Em tempos de antidepressivos e ansiolíticos, qual o lugar da Psicanálise?

Foi no meio médico que a Psicanálise surgiu, ainda no final do século XIX, e desde então ela tem sido bastante questionada. Os críticos mais ferozes alegam que psicanálise não funciona e que a ela faltaria o embasamento das evidências científicas. No entanto, apesar dos muitos opositores, incontáveis psicanalistas continuam a se formar e inúmeras pessoas dessa prática a se beneficiar, levando adiante experiências analíticas e testemunhos que mantém a Psicanálise bem viva no mundo contemporâneo. A propósito, um mundo onde não é difícil perceber diferentes formas de mal estar psíquico, que resultam, entre outros problemas, no uso excessivo de psicofármacos. Eis um cenário interessante para pensarmos o lugar da clínica psicanalítica, especialmente o da clínica lacaniana, com seus desafios e perspectivas nos dias atuais.

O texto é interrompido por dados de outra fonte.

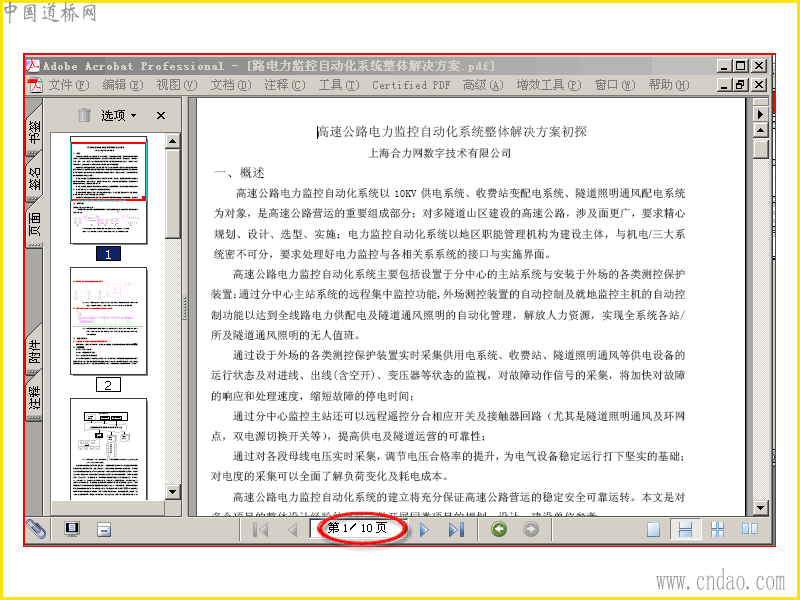Open the 文件(F) menu
This screenshot has height=600, width=800.
69,85
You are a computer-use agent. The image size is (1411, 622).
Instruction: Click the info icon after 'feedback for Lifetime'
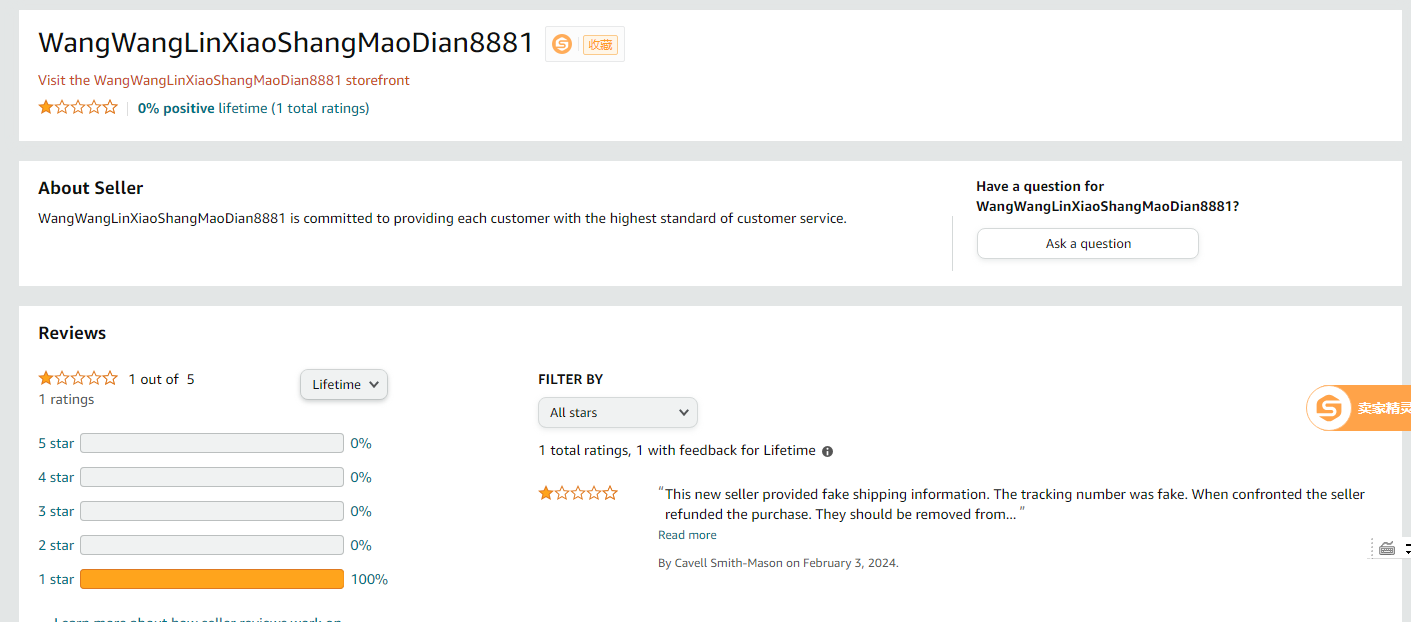(x=827, y=451)
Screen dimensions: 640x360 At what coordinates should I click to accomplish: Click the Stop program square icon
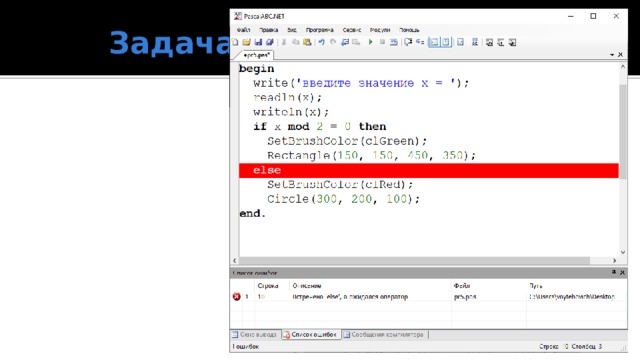pyautogui.click(x=382, y=42)
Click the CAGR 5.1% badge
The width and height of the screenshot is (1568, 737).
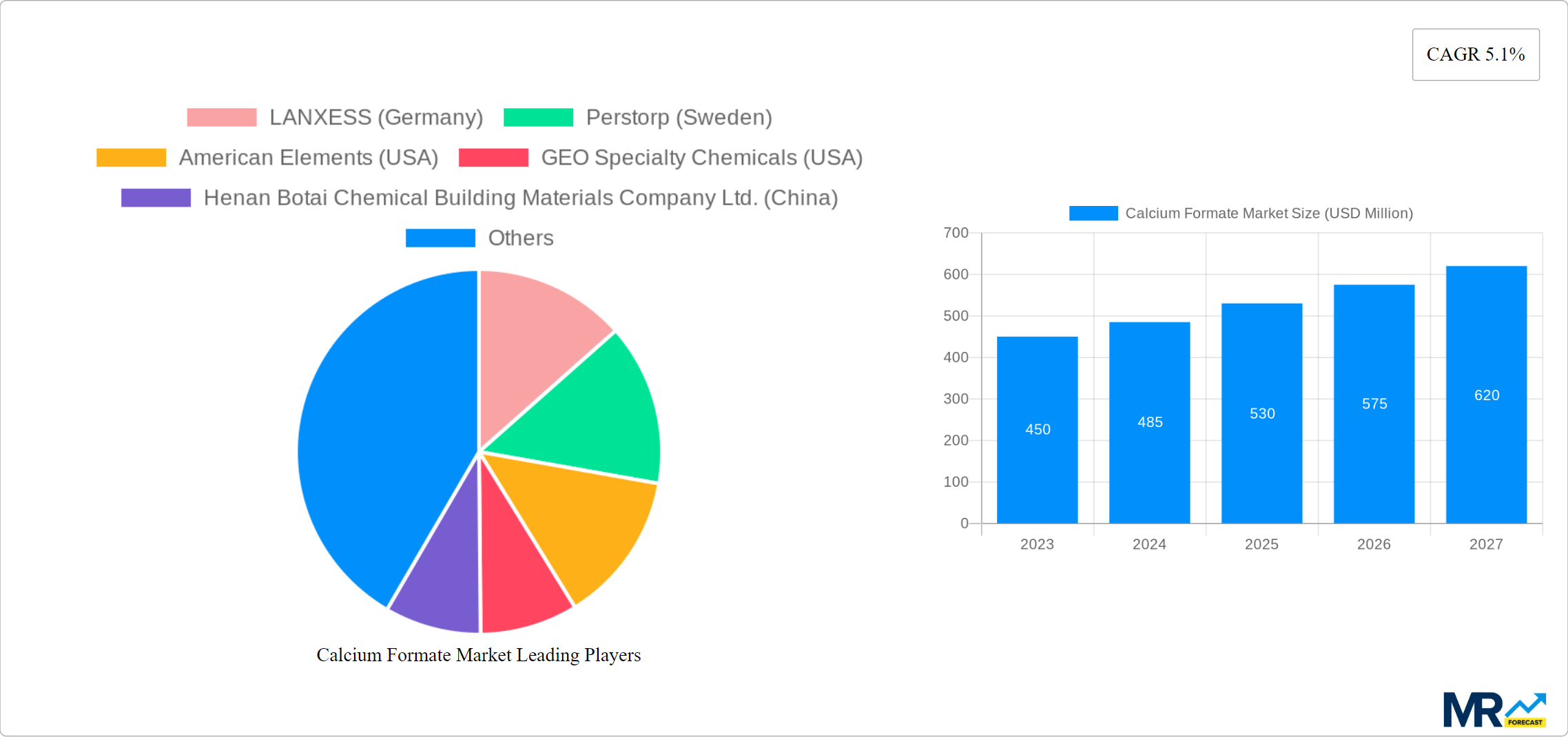1475,54
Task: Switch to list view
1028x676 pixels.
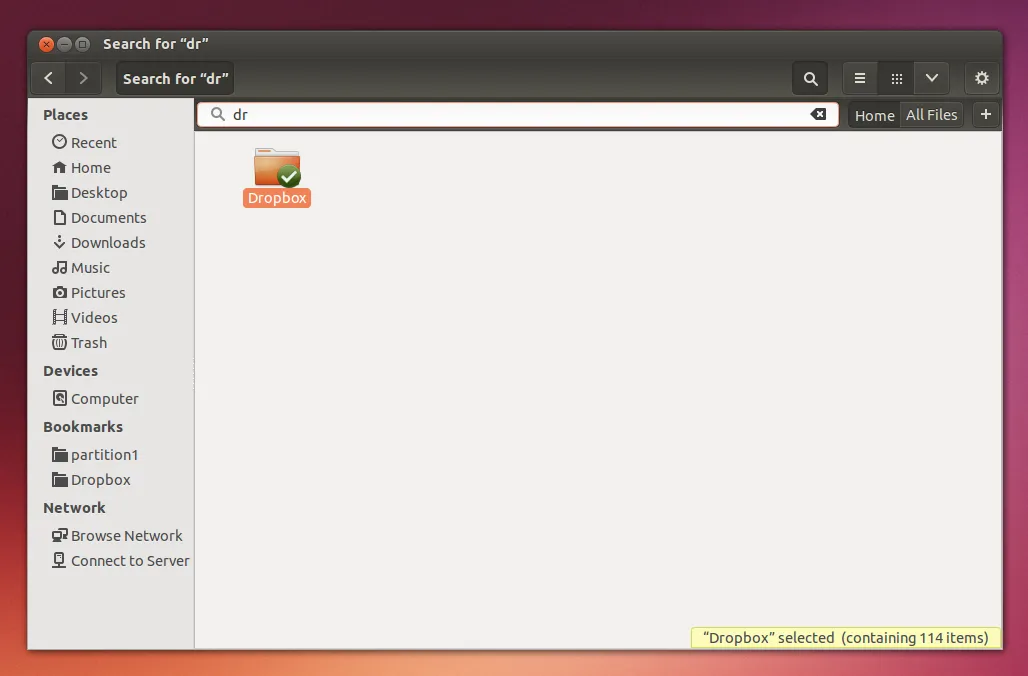Action: tap(860, 78)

A psicanálise encontrou lugar para florescer nos furos deixados pela clínica médica, e justamente aí segue havendo muito espaço para avançar. Não raro tais furos configuram-se verdadeiros buracos, tamanha a incapacidade de o conhecimento da Medicina dar conta de determinadas queixas dos pacientes. Isto é notavelmente verdadeiro para as enfermidades que afetam o corpo sem que haja lesão anatômica ou alteração bioquímica evidente, a exemplo da fibromialgia e do transtorno de pânico, e para as queixas psíquicas, catalogadas pela Psiquiatria em uma série cada vez mais extensa de transtornos da saúde mental meramente descritivos. Desde Freud algumas dessas lacunas eram apontadas, bem como o papel que a Psicanálise teria em tal contexto:

É certo que, dentro da medicina, a psiquiatria se ocupa em descrever os distúrbios psíquicos observados e agrupá-los em determinados quadros clínicos, mas há momentos em que os próprios psiquiatras duvidam que suas exposições puramente descritivas sejam merecedoras do nome de ciência. Os sintomas que compõem esses quadros clínicos são desconhecidos em sua origem, em seu mecanismo e em sua inter-relação; não lhes correspondem alterações comprováveis do órgão anatômico da psique, ou as alterações são tais que não contribuem para explicá-los. Tais distúrbios psíquicos só admitem influência terapêutica quando podem ser identificados como efeitos colaterais de alguma afecção orgânica. Essa é a lacuna que a psicanálise busca preencher. Ela pretende fornecer à psiquiatria o fundamento psicológico faltante; espera descobrir o terreno comum a partir do qual se possa compreender a convergência do distúrbio físico e do psíquico. (FREUD, 2014, p. 27)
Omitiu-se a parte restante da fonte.